A verbatim reprint of the records below is what this exercise asks for.

Data.

=== Section Start ===

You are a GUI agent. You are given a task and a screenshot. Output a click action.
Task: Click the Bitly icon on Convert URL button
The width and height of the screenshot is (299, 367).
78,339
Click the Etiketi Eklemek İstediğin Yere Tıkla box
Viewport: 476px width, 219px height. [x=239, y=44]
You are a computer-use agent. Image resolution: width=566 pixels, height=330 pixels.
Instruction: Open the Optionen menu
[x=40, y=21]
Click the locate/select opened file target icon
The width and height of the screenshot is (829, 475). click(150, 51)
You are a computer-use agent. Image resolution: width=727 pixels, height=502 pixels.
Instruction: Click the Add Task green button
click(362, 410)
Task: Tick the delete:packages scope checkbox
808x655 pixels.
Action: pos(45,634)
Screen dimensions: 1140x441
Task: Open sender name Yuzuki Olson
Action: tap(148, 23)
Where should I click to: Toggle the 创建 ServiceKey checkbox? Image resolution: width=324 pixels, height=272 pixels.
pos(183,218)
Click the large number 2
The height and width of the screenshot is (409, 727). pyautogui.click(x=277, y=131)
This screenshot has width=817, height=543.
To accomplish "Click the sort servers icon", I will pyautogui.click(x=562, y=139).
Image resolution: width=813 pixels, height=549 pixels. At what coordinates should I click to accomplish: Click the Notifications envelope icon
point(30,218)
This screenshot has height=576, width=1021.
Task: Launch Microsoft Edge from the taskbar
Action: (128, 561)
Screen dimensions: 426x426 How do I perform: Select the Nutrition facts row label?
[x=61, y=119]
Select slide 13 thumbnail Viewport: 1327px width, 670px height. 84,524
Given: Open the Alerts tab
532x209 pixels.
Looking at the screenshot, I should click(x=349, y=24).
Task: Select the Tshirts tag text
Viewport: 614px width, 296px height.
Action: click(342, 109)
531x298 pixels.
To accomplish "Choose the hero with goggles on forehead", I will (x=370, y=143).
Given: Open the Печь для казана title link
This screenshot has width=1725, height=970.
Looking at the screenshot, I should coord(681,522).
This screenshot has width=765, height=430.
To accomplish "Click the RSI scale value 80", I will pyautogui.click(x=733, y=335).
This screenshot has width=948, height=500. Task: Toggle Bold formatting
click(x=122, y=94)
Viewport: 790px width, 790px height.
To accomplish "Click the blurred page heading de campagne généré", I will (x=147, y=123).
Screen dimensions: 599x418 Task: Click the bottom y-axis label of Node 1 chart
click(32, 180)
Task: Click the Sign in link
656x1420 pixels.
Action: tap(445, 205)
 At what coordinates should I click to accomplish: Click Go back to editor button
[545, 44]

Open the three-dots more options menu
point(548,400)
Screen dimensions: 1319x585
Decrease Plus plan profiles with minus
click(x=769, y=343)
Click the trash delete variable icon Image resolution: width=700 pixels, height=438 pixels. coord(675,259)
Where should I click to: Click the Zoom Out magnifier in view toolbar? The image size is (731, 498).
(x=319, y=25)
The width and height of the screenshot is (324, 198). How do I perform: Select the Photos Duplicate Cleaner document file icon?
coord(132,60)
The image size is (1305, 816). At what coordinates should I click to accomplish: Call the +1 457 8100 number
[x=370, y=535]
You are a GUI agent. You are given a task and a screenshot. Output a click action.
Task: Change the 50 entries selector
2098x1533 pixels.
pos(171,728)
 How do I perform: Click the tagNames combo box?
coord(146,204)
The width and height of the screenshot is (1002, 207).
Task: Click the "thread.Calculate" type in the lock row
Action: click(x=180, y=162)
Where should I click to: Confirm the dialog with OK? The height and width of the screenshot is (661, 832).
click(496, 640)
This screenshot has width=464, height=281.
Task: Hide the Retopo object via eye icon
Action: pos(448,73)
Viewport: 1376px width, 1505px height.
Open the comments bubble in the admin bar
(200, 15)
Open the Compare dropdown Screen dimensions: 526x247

=== Section End ===

The answer.
You are a GUI agent. You are given a task and a screenshot. Output a click action.
Task: Click the Bitly icon on Convert URL button
The width and height of the screenshot is (299, 367).
78,339
Click the Etiketi Eklemek İstediğin Yere Tıkla box
Viewport: 476px width, 219px height. [x=239, y=44]
You are a computer-use agent. Image resolution: width=566 pixels, height=330 pixels.
Instruction: Open the Optionen menu
[x=40, y=21]
Click the locate/select opened file target icon
The width and height of the screenshot is (829, 475). click(150, 51)
You are a computer-use agent. Image resolution: width=727 pixels, height=502 pixels.
Instruction: Click the Add Task green button
click(362, 410)
Task: Tick the delete:packages scope checkbox
808x655 pixels.
Action: pos(45,634)
Screen dimensions: 1140x441
Task: Open sender name Yuzuki Olson
Action: tap(148, 23)
Where should I click to: Toggle the 创建 ServiceKey checkbox? Image resolution: width=324 pixels, height=272 pixels.
pos(183,218)
Click the large number 2
The height and width of the screenshot is (409, 727). pyautogui.click(x=277, y=131)
This screenshot has width=817, height=543.
To accomplish "Click the sort servers icon", I will pyautogui.click(x=562, y=139).
Image resolution: width=813 pixels, height=549 pixels. At what coordinates should I click to accomplish: Click the Notifications envelope icon
point(30,218)
This screenshot has height=576, width=1021.
Task: Launch Microsoft Edge from the taskbar
Action: (128, 561)
Screen dimensions: 426x426 How do I perform: Select the Nutrition facts row label?
[x=61, y=119]
Select slide 13 thumbnail Viewport: 1327px width, 670px height. 84,524
Given: Open the Alerts tab
532x209 pixels.
Looking at the screenshot, I should click(x=349, y=24).
Task: Select the Tshirts tag text
Viewport: 614px width, 296px height.
Action: click(342, 109)
531x298 pixels.
To accomplish "Choose the hero with goggles on forehead", I will (x=370, y=143).
Given: Open the Печь для казана title link
This screenshot has width=1725, height=970.
Looking at the screenshot, I should coord(681,522).
This screenshot has width=765, height=430.
To accomplish "Click the RSI scale value 80", I will pyautogui.click(x=733, y=335).
This screenshot has width=948, height=500. Task: Toggle Bold formatting
click(x=122, y=94)
Viewport: 790px width, 790px height.
To accomplish "Click the blurred page heading de campagne généré", I will (x=147, y=123).
Screen dimensions: 599x418 Task: Click the bottom y-axis label of Node 1 chart
click(32, 180)
Task: Click the Sign in link
656x1420 pixels.
Action: tap(445, 205)
 At what coordinates should I click to accomplish: Click Go back to editor button
[545, 44]

Open the three-dots more options menu
point(548,400)
Screen dimensions: 1319x585
Decrease Plus plan profiles with minus
click(x=769, y=343)
Click the trash delete variable icon Image resolution: width=700 pixels, height=438 pixels. coord(675,259)
Where should I click to: Click the Zoom Out magnifier in view toolbar? The image size is (731, 498).
(x=319, y=25)
The width and height of the screenshot is (324, 198). How do I perform: Select the Photos Duplicate Cleaner document file icon?
coord(132,60)
The image size is (1305, 816). At what coordinates should I click to accomplish: Call the +1 457 8100 number
[x=370, y=535]
You are a GUI agent. You are given a task and a screenshot. Output a click action.
Task: Change the 50 entries selector
2098x1533 pixels.
pos(171,728)
 How do I perform: Click the tagNames combo box?
coord(146,204)
The width and height of the screenshot is (1002, 207).
Task: Click the "thread.Calculate" type in the lock row
Action: click(x=180, y=162)
Where should I click to: Confirm the dialog with OK? The height and width of the screenshot is (661, 832).
click(496, 640)
This screenshot has width=464, height=281.
Task: Hide the Retopo object via eye icon
Action: pos(448,73)
Viewport: 1376px width, 1505px height.
Open the comments bubble in the admin bar
(200, 15)
Open the Compare dropdown Screen dimensions: 526x247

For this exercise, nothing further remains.